2. **Think about the whole cube (Part b first!):** Imagine the cube is like a closed box. The total "electric light" (flux) coming out of *the entire box* only depends on how "bright" the charge inside is. There's a special number called permittivity of free space ($\varepsilon_0 = 8.854 \times 10^{-12} \mathrm{~C}^2/(\mathrm{N} \cdot \mathrm{m}^2)$) that helps us figure this out.
* Total Flux = Charge / $$\varepsilon_0$$
* Total Flux = $$(170 \times 10^{-6} \mathrm{C}) / (8.854 \times 10^{-12} \mathrm{~C}^2/(\mathrm{N} \cdot \mathrm{m}^2))$$
* Total Flux $$\approx 1.920 \times 10^7 \mathrm{~N} \cdot \mathrm{m}^2/\mathrm{C}$$
* Rounding to three important numbers: $$1.92 \times 10^7 \mathrm{~N} \cdot \mathrm{m}^2/\mathrm{C}$$

3. **Think about each face (Part a):** Since the charge is right in the *center* of the cube, the "electric light" spreads out perfectly evenly to all sides. A cube has 6 identical faces. So, to find the flux through just *one* face, we take the total flux and divide it by 6!

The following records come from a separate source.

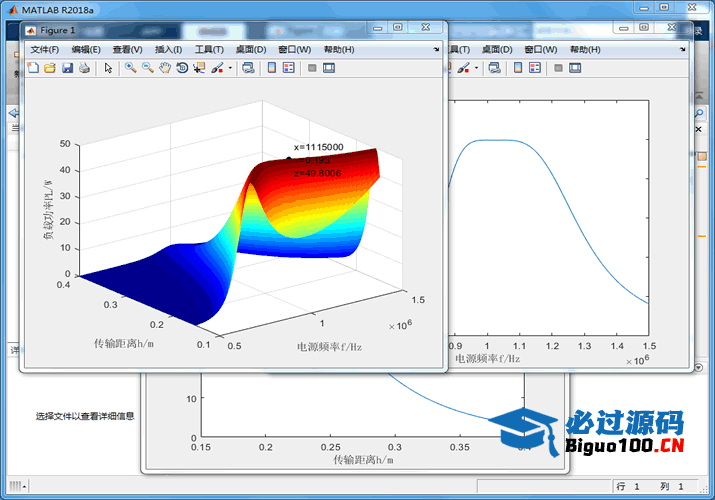
Task: Activate the Data Cursor tool in Figure 1
Action: tap(199, 68)
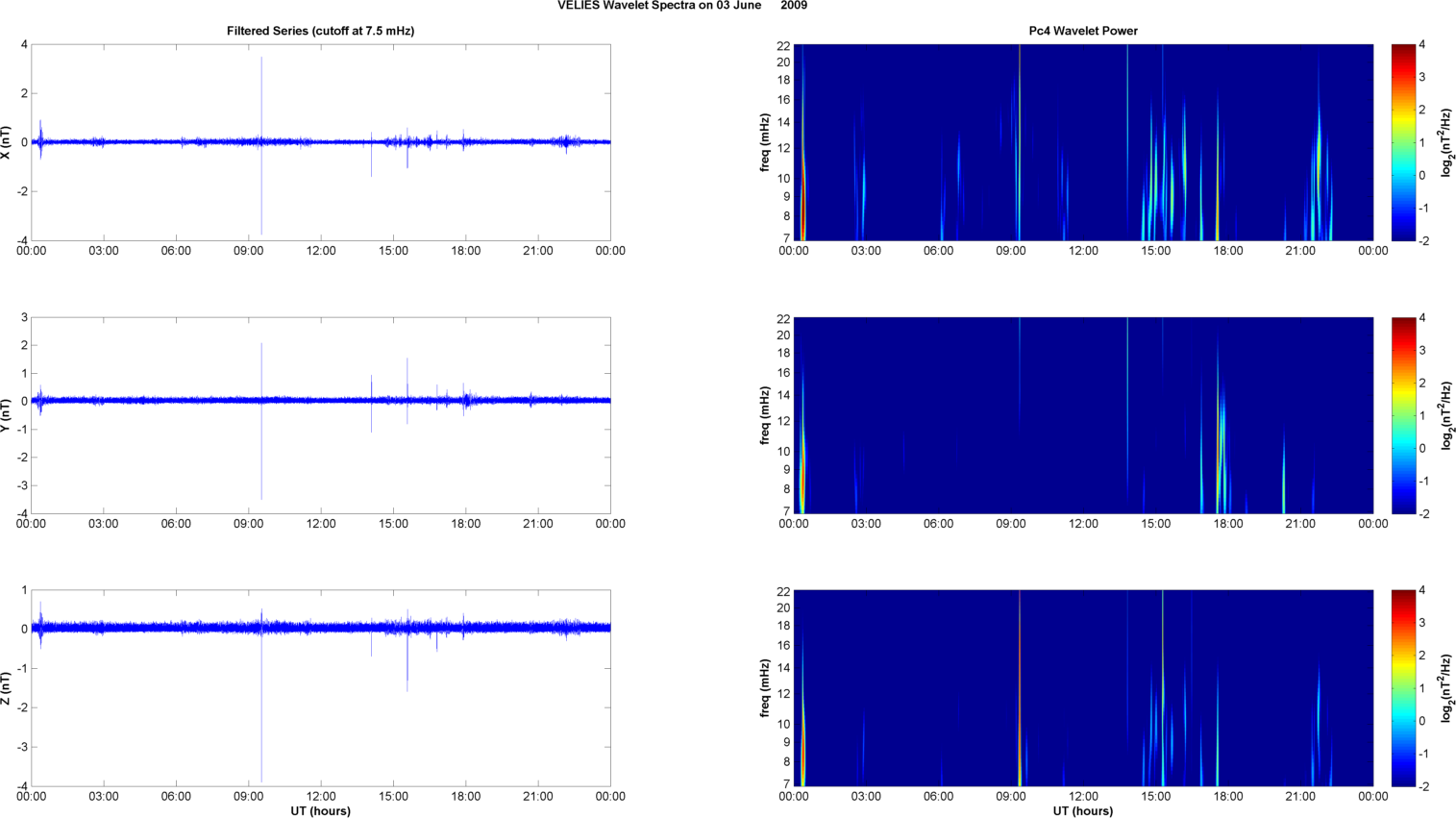
Task: Select the Pc4 Wavelet Power heading
Action: (x=1083, y=31)
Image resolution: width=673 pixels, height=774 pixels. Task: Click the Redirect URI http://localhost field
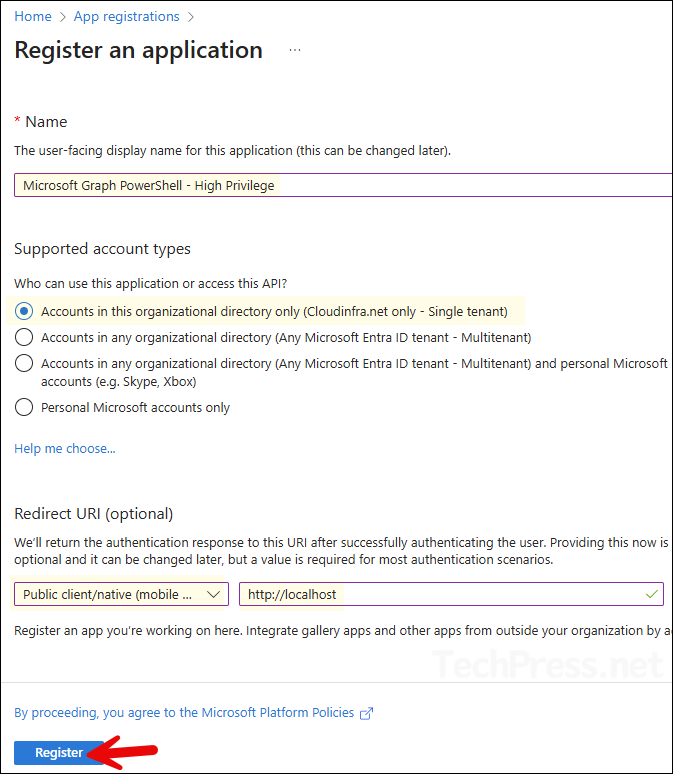click(440, 594)
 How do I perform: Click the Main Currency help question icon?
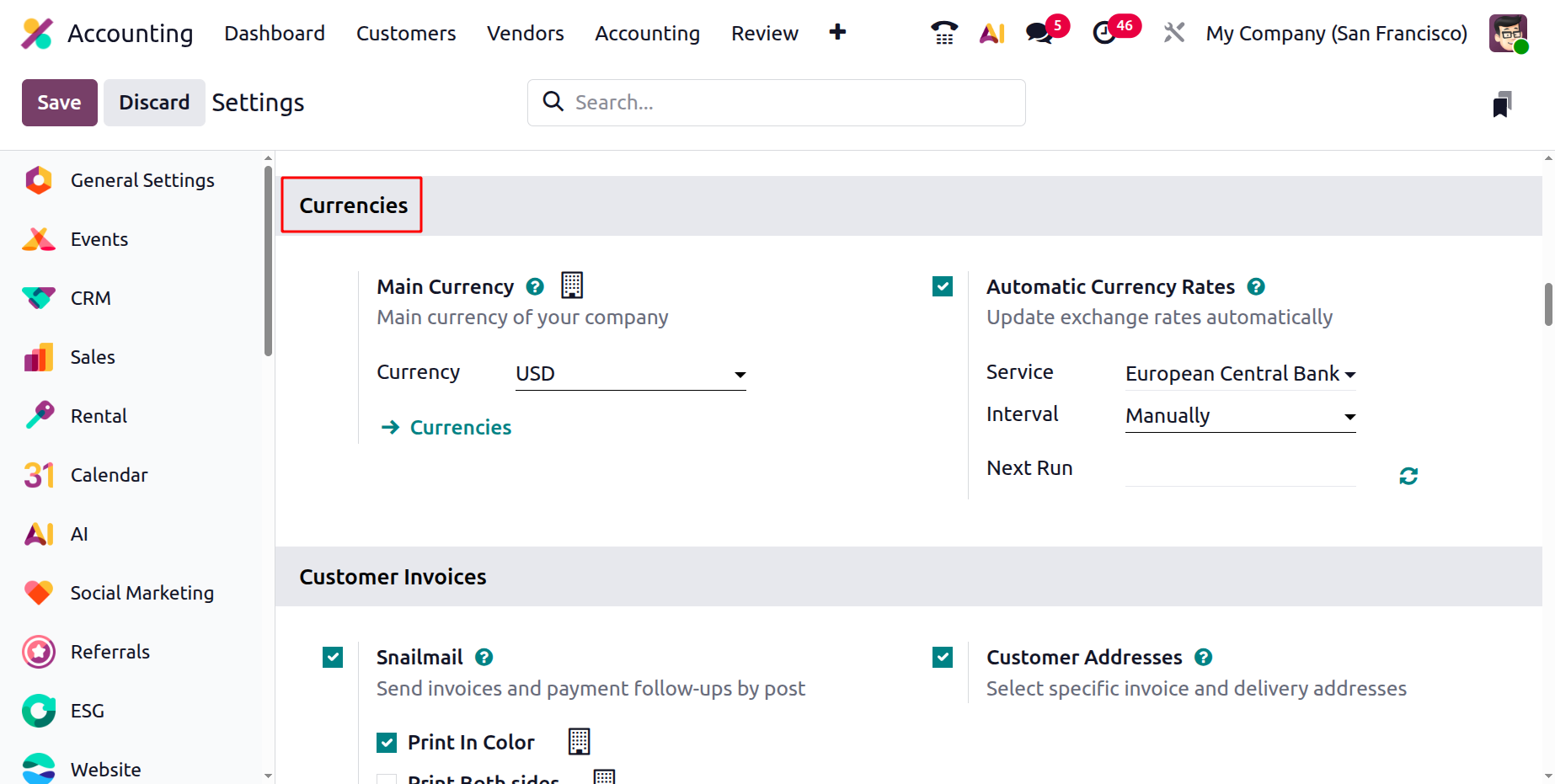pyautogui.click(x=535, y=287)
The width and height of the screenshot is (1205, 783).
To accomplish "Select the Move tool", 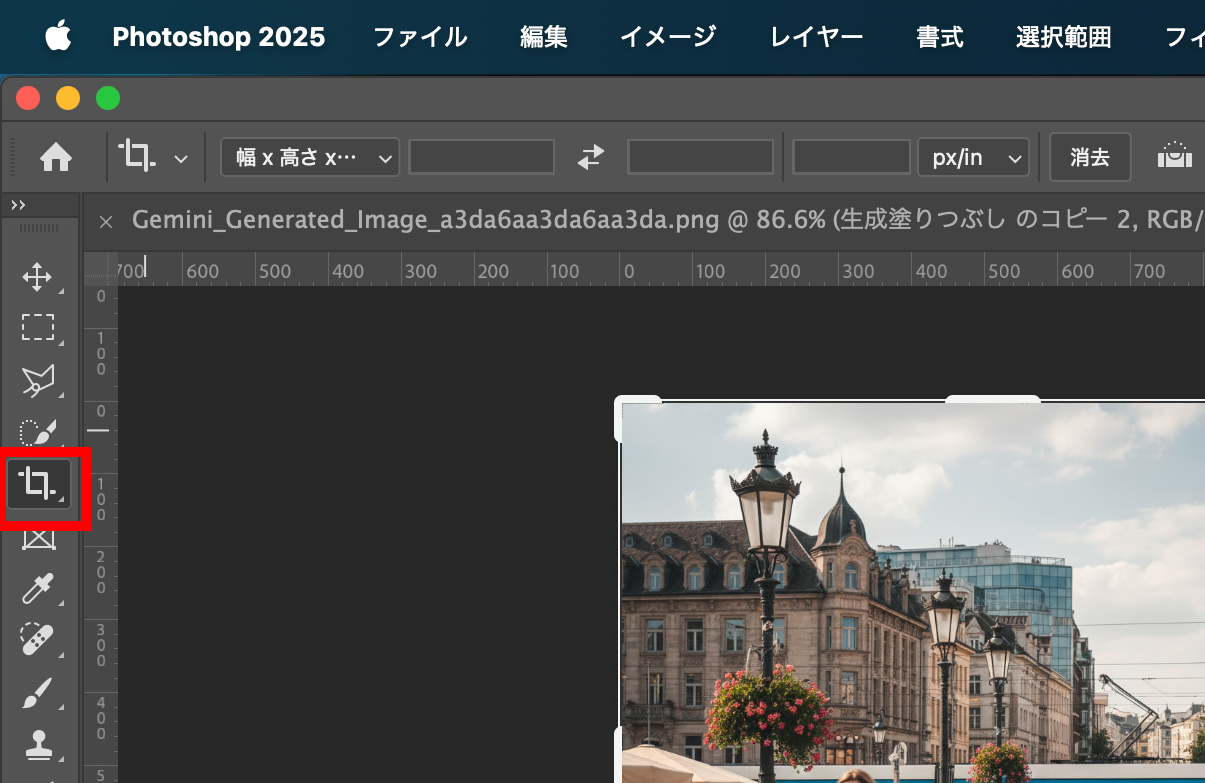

* Flux per face = Total Flux / 6
* Flux per face = $$(1.920 \times 10^7 \mathrm{~N} \cdot \mathrm{m}^2/\mathrm{C}) / 6$$
* Flux per face $$\approx 3.200 \times 10^6 \mathrm{~N} \cdot \mathrm{m}^2/\mathrm{C}$$
* Rounding to three important numbers: $$3.20 \times 10^6 \mathrm{~N} \cdot \mathrm{m}^2/\mathrm{C}$$

4. **What if the charge moves? (Part c):**
* **Total flux (Part b):** No change! As long as the charge stays *inside* the cube, all its "electric light" still has to pass through the cube's surface. It doesn't matter if it's in the middle, or close to a corner, the *total* amount of light coming out is the same.
* **Flux through each face (Part a):** Yes, it would change! If you move the charge closer to one side of the cube, that side would get more "electric light," and the sides farther away would get less. So, the amount of flux going through *each individual face* would not be the same anymore. It wouldn't be evenly divided like before!